The tailor, Anton Gurschler, of Strad, once returned home from Grieseck, near Tarenz, where he had been to visit his sweetheart. It was getting on for the ghost hour, and as he arrived near the smith’s shop, called Hoada-Schmiede, near G’stoag, he ran up against a little chapel, which is consecrated to the holy Vitus, and, having hurt himself in the violence of the shock, he was very angry, and began to swear, for he wanted to know who had pushed him so savagely. At that moment a carriage with lights drove up, and in it were sitting some women, whom the tailor immediately recognized perfectly well. They stopped the carriage, alighted, and offered to dance with him, and turned him round and round, without his being able to resist them. Then, as they released him, one of them whispered in his ear, “If you say one word about this, you had better look out for yourself;” and then they drove off like a flash of lightning.
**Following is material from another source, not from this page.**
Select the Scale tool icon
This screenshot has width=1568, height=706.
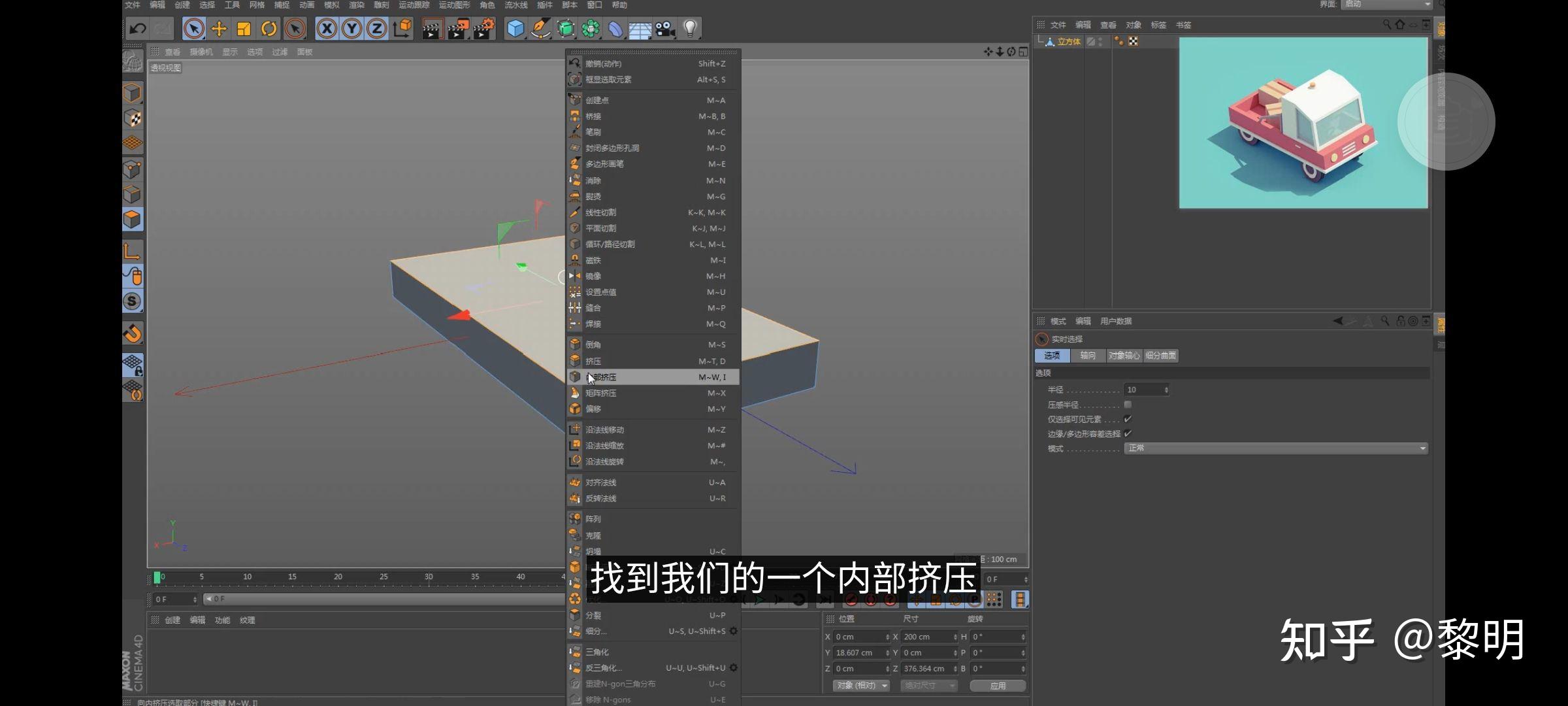(x=244, y=28)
The tailor was stupefied with amazement, and, in his anger, he recounted to his friends at home all that had befallen him, in which, however, he did very wrong, for he grew thin and ill, and went out at last like the spark of a candle.
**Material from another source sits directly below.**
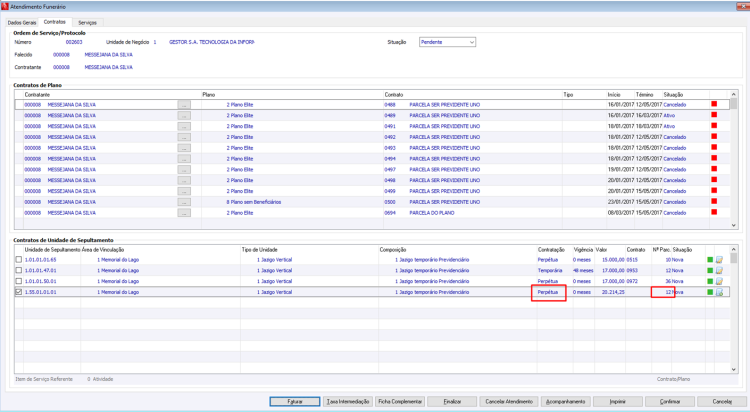Click the app icon in the title bar

tap(5, 7)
To another man, a shoemaker of Tarenz, whose name was Jennewein Lambach, happened the following circumstance:--He was on his way to the castle of Starkenberg, close by his village, and on passing by the church, he neither stopped a moment, nor crossed himself, as it is the custom in the country to do. It was yet dark, for the shoemaker had got up earlier than he was aware of; all at once he heard the sounds of magnificent music, to which he listened for a long time with delighted ears, and then, to his astonishment, he heard the church clock strike midnight. He shuddered with fright, for he knew that something must be wrong, and hurried on as fast as his legs would carry him to Starkenberg, where he was engaged to work; but as there he could find no peace of mind, on account of his strange accident, he returned home again in the afternoon. While he was sitting drinking a glass of wine with the innkeeper Marrand, of Tarenz, a woman of the village entered the room, and said to him mockingly, “The music last night must have pleased you very much, for you listened like a stupid.” The shoemaker was struck dumb and could not reply, for it came to his mind that what he had heard in the preceding night had been hags’ music, and that that very same woman had been amongst the number of the witches. From that time he shunned the creature as much as possible, but never told any one what had happened to him on that eventful evening. He then bought himself an alarm clock, which he set up close to his bed, so that he never went again too early to his work, and thus by his silence he no doubt escaped the dreadful fate of the poor tailor.